1. First, I looked at the vertices! They are at (3,0) and (-3,0). Since they are on the x-axis, I know the hyperbola opens left and right (its transverse axis is horizontal), and its center is right in the middle of them. The middle of (3,0) and (-3,0) is (0,0). So, our center is (0,0).

2. The distance from the center to a vertex is called 'a'. From (0,0) to (3,0), 'a' is 3. So, $a^2$ is $3 \times 3 = 9$.

3. Next, I looked at the focus at (5,0).

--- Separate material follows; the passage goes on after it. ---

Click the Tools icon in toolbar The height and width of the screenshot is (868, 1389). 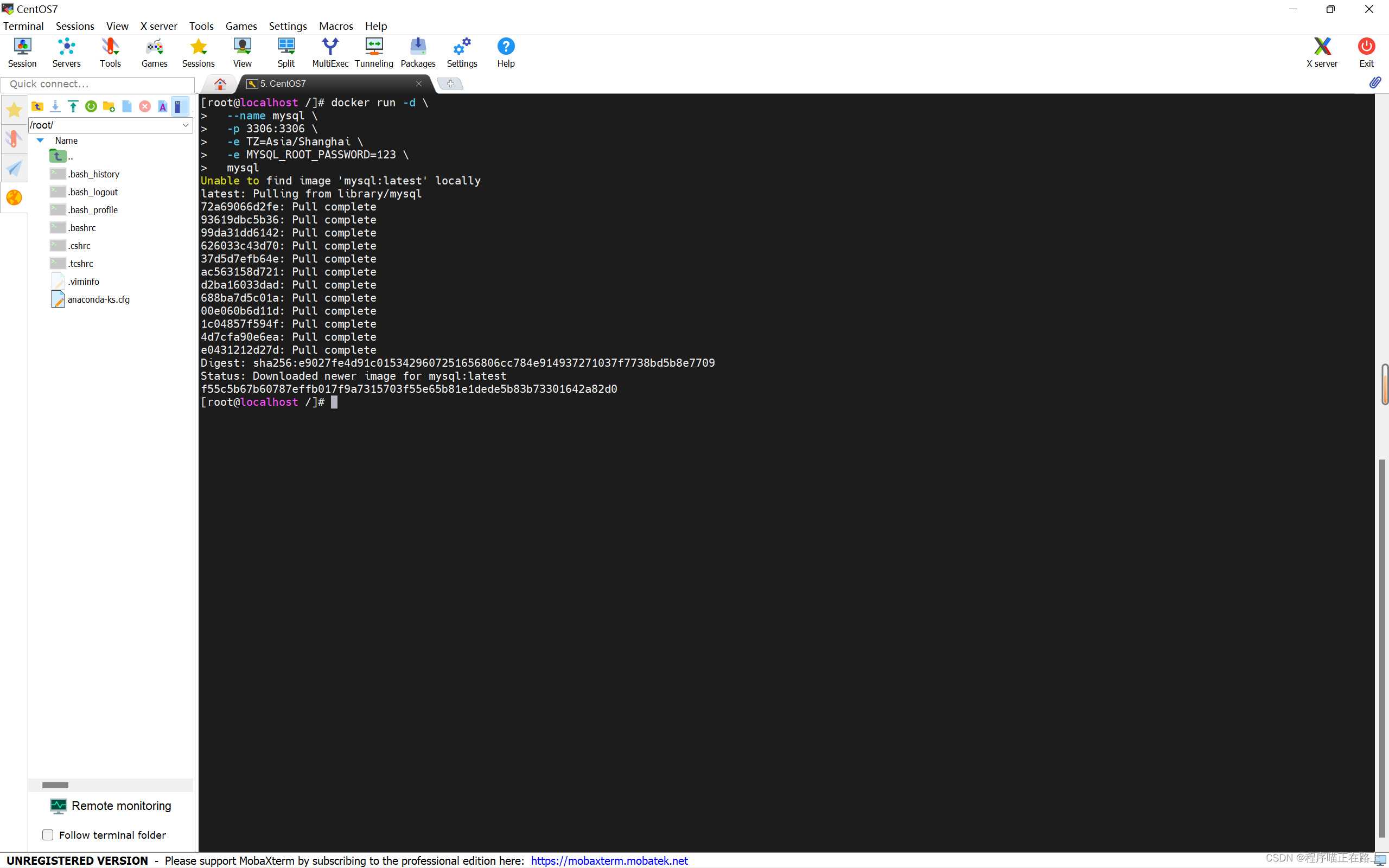pos(110,53)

The distance from the center to a focus is called 'c'. From (0,0) to (5,0), 'c' is 5. So, $c^2$ is $5 \times 5 = 25$.

4. For a hyperbola, there's a special relationship between 'a', 'b', and 'c': $c^2 = a^2 + b^2$. We know $c^2$ and $a^2$, so we can find $b^2$!
$25 = 9 + b^2$
To find $b^2$, I just subtract 9 from 25: $b^2 = 25 - 9 = 16$.

5. Since our hyperbola opens left and right (horizontal transverse axis) and is centered at (0,0), its equation looks like $x^2/a^2 - y^2/b^2 = 1$.

6. Now, I just put in the values we found: $a^2 = 9$ and $b^2 = 16$.
So, the equation is $x^2/9 - y^2/16 = 1$.